En tant qu'organisation qui défend les droits de la personne dans le monde, nous sommes très conscients que nous pouvons être la cible de tentatives d'États visant à perturber ou à surveiller notre travail, a-t-elle déclaré.

« Celles-ci ne nous intimideront pas, la sécurité et la vie privée de nos militants, de notre personnel, de nos donateurs et de nos parties prenantes restent notre priorité absolue. »

— Une citation de  Ketty Nivyabandi, secrétaire générale d'Amnistie internationale Canada

À ses yeux, cette expérience devrait constituer un avertissement pour les autres groupes de défense des droits de la personne.
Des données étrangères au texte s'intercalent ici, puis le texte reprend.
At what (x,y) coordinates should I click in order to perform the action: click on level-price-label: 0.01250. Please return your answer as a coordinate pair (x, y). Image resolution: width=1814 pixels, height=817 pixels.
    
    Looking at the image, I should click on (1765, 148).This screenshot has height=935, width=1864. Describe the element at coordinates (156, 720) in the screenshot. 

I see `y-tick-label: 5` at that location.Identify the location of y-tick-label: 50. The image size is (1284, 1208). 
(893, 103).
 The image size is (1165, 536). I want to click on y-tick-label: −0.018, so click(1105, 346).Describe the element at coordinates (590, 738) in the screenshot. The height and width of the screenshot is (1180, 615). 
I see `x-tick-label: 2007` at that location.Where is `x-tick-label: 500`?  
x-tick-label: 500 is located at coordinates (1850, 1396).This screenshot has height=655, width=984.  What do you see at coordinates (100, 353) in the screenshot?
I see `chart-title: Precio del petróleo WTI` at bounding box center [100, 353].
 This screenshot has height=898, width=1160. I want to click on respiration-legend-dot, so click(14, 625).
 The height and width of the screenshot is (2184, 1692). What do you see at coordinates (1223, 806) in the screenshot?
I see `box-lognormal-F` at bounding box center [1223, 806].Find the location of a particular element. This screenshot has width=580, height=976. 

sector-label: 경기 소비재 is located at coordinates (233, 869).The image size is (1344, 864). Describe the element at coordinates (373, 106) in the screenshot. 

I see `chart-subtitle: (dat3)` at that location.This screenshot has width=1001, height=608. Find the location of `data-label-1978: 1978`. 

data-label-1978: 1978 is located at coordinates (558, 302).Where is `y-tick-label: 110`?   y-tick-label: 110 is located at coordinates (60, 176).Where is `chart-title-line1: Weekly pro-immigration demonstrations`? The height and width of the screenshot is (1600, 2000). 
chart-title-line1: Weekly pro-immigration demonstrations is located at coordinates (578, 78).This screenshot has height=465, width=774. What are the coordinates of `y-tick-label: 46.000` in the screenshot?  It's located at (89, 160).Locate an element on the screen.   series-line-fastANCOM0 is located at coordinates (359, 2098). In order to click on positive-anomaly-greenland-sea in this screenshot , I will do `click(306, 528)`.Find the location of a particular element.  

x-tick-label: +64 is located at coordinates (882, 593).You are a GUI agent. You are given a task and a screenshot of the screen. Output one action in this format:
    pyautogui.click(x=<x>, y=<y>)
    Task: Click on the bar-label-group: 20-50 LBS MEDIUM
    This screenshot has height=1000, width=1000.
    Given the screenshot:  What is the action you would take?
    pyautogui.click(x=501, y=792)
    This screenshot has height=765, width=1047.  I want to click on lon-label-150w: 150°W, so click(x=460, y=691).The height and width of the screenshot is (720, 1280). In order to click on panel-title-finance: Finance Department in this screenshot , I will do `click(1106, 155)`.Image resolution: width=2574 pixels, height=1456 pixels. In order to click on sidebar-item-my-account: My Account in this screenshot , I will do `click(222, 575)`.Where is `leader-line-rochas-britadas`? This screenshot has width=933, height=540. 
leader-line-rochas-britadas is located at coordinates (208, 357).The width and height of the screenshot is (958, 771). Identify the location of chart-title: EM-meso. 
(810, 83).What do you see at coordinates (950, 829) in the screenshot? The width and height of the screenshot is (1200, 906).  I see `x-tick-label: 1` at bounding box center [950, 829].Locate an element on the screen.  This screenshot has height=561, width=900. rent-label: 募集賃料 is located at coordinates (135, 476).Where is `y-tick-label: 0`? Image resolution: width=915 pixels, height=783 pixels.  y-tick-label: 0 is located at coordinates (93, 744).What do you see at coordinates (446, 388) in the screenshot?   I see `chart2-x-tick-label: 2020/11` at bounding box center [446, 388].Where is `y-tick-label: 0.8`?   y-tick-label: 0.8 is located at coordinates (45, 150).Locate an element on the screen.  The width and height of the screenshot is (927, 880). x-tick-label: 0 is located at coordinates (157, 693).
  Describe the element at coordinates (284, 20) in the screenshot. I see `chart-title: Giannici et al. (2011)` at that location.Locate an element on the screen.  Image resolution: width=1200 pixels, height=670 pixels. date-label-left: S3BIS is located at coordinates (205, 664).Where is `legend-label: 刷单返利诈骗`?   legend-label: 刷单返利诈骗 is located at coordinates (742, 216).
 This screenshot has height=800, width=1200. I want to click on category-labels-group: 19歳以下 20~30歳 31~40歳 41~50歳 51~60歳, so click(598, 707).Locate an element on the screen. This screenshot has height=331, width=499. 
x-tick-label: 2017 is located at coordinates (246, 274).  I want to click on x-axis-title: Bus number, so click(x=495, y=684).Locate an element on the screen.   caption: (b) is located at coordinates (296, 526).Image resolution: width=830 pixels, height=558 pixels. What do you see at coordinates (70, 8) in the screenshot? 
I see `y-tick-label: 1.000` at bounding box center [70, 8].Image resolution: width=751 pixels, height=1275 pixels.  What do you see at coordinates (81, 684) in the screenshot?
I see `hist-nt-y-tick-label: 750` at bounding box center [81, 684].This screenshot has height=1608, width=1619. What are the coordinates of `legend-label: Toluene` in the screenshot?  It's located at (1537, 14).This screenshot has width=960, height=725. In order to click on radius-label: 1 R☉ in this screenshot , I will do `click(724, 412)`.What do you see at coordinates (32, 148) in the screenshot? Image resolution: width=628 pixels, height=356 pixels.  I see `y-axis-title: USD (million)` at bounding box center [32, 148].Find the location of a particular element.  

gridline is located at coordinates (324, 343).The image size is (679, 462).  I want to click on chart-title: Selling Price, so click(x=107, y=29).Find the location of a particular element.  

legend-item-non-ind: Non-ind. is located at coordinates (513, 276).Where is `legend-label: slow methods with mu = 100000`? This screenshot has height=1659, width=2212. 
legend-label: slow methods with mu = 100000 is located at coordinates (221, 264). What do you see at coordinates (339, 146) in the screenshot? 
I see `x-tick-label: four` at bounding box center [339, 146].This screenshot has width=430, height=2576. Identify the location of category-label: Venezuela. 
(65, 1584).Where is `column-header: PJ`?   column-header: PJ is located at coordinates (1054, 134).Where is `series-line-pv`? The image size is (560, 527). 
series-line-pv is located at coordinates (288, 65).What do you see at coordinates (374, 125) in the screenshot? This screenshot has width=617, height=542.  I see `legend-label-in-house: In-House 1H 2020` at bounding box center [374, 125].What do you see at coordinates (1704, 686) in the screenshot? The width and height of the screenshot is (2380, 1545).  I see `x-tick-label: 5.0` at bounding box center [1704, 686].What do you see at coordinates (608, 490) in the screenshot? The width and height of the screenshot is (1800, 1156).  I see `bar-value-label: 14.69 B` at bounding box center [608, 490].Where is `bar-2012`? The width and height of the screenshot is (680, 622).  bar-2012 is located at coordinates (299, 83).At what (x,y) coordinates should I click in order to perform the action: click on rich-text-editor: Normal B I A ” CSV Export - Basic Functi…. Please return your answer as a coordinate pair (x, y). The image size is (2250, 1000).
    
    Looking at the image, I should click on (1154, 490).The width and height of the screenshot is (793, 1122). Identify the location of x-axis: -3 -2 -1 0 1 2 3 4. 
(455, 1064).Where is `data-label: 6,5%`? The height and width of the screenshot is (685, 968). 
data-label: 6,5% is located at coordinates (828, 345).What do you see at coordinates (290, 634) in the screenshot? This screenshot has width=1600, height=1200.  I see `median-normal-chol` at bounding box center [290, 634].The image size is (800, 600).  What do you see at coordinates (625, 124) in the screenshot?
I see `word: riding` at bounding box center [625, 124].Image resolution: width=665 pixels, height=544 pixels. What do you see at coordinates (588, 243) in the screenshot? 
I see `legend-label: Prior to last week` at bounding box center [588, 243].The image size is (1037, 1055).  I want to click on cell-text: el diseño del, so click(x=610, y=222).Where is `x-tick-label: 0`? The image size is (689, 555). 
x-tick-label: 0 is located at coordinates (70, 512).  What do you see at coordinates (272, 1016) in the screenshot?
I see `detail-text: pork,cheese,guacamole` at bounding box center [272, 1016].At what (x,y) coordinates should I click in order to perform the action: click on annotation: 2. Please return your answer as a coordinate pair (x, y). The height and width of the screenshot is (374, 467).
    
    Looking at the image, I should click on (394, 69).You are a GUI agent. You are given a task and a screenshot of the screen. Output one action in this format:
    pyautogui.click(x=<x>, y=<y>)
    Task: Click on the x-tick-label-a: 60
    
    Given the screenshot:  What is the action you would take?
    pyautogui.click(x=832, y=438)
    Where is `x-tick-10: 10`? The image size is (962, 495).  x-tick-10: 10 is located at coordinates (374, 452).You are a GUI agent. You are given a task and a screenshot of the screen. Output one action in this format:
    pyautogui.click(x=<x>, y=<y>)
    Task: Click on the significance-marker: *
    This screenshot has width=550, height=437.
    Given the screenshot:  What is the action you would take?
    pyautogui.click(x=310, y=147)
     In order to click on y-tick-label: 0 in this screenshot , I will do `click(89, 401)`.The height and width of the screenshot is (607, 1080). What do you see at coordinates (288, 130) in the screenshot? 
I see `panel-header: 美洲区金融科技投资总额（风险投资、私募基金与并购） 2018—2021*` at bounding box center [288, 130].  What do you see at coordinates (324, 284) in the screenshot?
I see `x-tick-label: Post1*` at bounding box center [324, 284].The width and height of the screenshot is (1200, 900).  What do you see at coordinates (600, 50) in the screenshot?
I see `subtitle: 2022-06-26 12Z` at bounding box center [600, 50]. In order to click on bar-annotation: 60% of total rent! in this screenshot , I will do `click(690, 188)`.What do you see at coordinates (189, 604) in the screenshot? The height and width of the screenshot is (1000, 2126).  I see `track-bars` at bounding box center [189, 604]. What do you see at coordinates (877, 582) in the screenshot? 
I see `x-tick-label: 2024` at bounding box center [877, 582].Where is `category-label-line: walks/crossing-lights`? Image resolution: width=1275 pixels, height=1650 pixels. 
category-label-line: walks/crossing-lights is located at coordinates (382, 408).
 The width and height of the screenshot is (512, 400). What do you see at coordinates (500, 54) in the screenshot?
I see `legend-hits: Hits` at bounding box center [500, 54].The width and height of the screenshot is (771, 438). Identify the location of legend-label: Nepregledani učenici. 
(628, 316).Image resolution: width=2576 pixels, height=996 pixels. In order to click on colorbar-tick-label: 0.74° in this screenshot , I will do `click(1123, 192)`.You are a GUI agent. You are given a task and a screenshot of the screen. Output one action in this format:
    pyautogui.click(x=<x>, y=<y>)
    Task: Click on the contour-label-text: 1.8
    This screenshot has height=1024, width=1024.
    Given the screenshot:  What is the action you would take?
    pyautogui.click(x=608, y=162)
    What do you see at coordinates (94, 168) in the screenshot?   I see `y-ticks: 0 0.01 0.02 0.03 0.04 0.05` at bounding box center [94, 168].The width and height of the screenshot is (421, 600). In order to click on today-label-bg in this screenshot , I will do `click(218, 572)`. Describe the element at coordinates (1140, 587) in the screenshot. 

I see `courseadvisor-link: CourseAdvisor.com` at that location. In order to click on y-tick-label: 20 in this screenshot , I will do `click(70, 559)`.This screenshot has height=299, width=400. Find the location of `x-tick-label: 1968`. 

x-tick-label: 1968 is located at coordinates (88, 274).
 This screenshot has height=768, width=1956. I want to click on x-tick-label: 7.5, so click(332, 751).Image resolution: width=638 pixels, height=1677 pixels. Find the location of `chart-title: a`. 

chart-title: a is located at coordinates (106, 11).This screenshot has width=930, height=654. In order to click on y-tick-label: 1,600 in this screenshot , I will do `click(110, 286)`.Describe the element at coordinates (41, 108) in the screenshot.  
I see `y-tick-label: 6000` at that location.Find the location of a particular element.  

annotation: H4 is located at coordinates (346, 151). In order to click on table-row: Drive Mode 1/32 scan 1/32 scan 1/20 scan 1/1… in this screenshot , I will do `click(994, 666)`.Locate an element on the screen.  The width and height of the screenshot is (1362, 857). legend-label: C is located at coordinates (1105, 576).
Ce cas de cyberespionnage témoigne du contexte de plus en plus dangereux dans lequel les militants, les journalistes et la société civile doivent naviguer aujourd'hui, a-t-elle observé.

Notre travail pour enquêter et dénoncer ces actes n'a jamais été aussi critique et pertinent, a ajouté Mme Nivyabandi. Nous continuerons à faire la lumière sur les violations des droits de la personne où qu'elles se produisent et à dénoncer l'utilisation de la surveillance numérique par les gouvernements pour étouffer les droits de la personne.

Multiplication des attaques

Mike McLellan, directeur du renseignement chez Secureworks, a remarqué que les méthodes récentes de la Chine ciblaient particulièrement les groupes de défense des droits de la personne.

La Chine utilise ses forces cybernétiques pour recueillir des renseignements politiques et militaires et espionner, a expliqué M. McLellan à CBC News, et des organisations comme Amnistie sont intéressantes pour la Chine en raison des personnes avec lesquelles elles travaillent, du travail qu'elles font.

Selon lui, il n'y aurait toutefois pas de lien entre les relations actuellement tendues entre le Canada et la Chine et le moment choisi pour la cyberattaque.

L'été dernier, une autre entreprise de cybersécurité établie au Massachusetts – Recorded Future – a publié un rapport avertissant que des groupes de pirates informatiques soupçonnés d'agir pour le compte du gouvernement chinois ont participé à une campagne d'espionnage de plusieurs années contre de nombreux gouvernements, ONG, groupes de réflexion et agences de presse.